__PROBLEM STATEMENT__
The data follows. Retype every entry exactly.

__SOURCE INFORMATION__
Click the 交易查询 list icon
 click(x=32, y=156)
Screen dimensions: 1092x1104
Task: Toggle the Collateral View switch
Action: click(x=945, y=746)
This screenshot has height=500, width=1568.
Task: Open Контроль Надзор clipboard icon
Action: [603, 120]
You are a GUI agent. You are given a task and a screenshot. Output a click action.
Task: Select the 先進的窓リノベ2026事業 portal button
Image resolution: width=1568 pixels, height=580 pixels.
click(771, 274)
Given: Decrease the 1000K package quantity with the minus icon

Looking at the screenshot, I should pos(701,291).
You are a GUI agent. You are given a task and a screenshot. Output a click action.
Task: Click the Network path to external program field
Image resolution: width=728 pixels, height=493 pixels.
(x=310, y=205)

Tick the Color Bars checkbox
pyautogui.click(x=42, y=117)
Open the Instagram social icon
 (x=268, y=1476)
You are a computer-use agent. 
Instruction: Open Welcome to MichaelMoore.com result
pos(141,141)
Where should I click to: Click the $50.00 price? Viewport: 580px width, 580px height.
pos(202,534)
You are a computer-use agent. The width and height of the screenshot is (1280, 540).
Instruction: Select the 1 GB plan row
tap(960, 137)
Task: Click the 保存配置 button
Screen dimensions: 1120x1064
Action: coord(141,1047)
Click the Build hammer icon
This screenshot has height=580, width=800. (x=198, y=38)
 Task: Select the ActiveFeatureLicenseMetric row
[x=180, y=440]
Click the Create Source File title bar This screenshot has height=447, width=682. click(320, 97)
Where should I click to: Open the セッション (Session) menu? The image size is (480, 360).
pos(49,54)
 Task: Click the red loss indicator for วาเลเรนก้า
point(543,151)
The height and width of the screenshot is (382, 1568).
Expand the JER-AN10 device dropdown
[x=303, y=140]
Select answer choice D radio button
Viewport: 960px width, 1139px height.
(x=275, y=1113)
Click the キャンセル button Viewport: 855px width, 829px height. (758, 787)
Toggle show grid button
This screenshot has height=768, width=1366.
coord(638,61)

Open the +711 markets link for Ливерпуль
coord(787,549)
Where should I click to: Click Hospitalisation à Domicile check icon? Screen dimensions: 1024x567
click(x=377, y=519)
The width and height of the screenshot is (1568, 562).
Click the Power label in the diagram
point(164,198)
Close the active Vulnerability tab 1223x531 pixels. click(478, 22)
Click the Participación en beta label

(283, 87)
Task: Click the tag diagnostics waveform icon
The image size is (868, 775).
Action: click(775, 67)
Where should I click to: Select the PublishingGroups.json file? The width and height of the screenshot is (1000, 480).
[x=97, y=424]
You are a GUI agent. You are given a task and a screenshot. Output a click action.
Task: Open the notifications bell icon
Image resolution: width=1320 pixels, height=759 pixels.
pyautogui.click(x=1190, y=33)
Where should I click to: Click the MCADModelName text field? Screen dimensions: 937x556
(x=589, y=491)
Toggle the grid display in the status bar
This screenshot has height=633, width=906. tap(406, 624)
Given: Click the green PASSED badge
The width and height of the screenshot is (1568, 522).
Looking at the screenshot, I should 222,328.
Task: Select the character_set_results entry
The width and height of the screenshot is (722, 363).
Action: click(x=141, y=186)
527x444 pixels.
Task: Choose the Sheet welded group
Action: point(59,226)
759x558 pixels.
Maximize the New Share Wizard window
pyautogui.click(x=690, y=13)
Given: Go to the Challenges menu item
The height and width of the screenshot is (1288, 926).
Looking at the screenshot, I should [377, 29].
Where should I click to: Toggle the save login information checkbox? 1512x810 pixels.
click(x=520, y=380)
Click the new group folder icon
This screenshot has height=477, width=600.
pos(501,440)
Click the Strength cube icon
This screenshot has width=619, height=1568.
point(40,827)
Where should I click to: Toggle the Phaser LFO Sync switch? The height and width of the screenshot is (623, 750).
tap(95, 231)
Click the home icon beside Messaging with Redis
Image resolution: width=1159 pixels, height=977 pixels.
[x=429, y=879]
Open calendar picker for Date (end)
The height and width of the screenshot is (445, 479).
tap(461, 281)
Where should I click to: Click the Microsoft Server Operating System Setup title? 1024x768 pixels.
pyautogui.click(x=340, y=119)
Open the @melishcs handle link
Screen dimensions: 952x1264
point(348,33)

__EXPECTED OUTPUT__
Click the 交易查询 list icon
 click(x=32, y=156)
Screen dimensions: 1092x1104
Task: Toggle the Collateral View switch
Action: click(x=945, y=746)
This screenshot has height=500, width=1568.
Task: Open Контроль Надзор clipboard icon
Action: [603, 120]
You are a GUI agent. You are given a task and a screenshot. Output a click action.
Task: Select the 先進的窓リノベ2026事業 portal button
Image resolution: width=1568 pixels, height=580 pixels.
click(771, 274)
Given: Decrease the 1000K package quantity with the minus icon

Looking at the screenshot, I should pos(701,291).
You are a GUI agent. You are given a task and a screenshot. Output a click action.
Task: Click the Network path to external program field
Image resolution: width=728 pixels, height=493 pixels.
(x=310, y=205)

Tick the Color Bars checkbox
pyautogui.click(x=42, y=117)
Open the Instagram social icon
 (x=268, y=1476)
You are a computer-use agent. 
Instruction: Open Welcome to MichaelMoore.com result
pos(141,141)
Where should I click to: Click the $50.00 price? Viewport: 580px width, 580px height.
pos(202,534)
You are a computer-use agent. The width and height of the screenshot is (1280, 540).
Instruction: Select the 1 GB plan row
tap(960, 137)
Task: Click the 保存配置 button
Screen dimensions: 1120x1064
Action: coord(141,1047)
Click the Build hammer icon
This screenshot has height=580, width=800. (x=198, y=38)
 Task: Select the ActiveFeatureLicenseMetric row
[x=180, y=440]
Click the Create Source File title bar This screenshot has height=447, width=682. click(320, 97)
Where should I click to: Open the セッション (Session) menu? The image size is (480, 360).
pos(49,54)
 Task: Click the red loss indicator for วาเลเรนก้า
point(543,151)
The height and width of the screenshot is (382, 1568).
Expand the JER-AN10 device dropdown
[x=303, y=140]
Select answer choice D radio button
Viewport: 960px width, 1139px height.
(x=275, y=1113)
Click the キャンセル button Viewport: 855px width, 829px height. (758, 787)
Toggle show grid button
This screenshot has height=768, width=1366.
coord(638,61)

Open the +711 markets link for Ливерпуль
coord(787,549)
Where should I click to: Click Hospitalisation à Domicile check icon? Screen dimensions: 1024x567
click(x=377, y=519)
The width and height of the screenshot is (1568, 562).
Click the Power label in the diagram
point(164,198)
Close the active Vulnerability tab 1223x531 pixels. click(478, 22)
Click the Participación en beta label

(283, 87)
Task: Click the tag diagnostics waveform icon
The image size is (868, 775).
Action: click(775, 67)
Where should I click to: Select the PublishingGroups.json file? The width and height of the screenshot is (1000, 480).
[x=97, y=424]
You are a GUI agent. You are given a task and a screenshot. Output a click action.
Task: Open the notifications bell icon
Image resolution: width=1320 pixels, height=759 pixels.
pyautogui.click(x=1190, y=33)
Where should I click to: Click the MCADModelName text field? Screen dimensions: 937x556
(x=589, y=491)
Toggle the grid display in the status bar
This screenshot has height=633, width=906. tap(406, 624)
Given: Click the green PASSED badge
The width and height of the screenshot is (1568, 522).
Looking at the screenshot, I should 222,328.
Task: Select the character_set_results entry
The width and height of the screenshot is (722, 363).
Action: click(x=141, y=186)
527x444 pixels.
Task: Choose the Sheet welded group
Action: point(59,226)
759x558 pixels.
Maximize the New Share Wizard window
pyautogui.click(x=690, y=13)
Given: Go to the Challenges menu item
The height and width of the screenshot is (1288, 926).
Looking at the screenshot, I should [377, 29].
Where should I click to: Toggle the save login information checkbox? 1512x810 pixels.
click(x=520, y=380)
Click the new group folder icon
This screenshot has height=477, width=600.
pos(501,440)
Click the Strength cube icon
This screenshot has width=619, height=1568.
point(40,827)
Where should I click to: Toggle the Phaser LFO Sync switch? The height and width of the screenshot is (623, 750).
tap(95, 231)
Click the home icon beside Messaging with Redis
Image resolution: width=1159 pixels, height=977 pixels.
[x=429, y=879]
Open calendar picker for Date (end)
The height and width of the screenshot is (445, 479).
tap(461, 281)
Where should I click to: Click the Microsoft Server Operating System Setup title? 1024x768 pixels.
pyautogui.click(x=340, y=119)
Open the @melishcs handle link
Screen dimensions: 952x1264
point(348,33)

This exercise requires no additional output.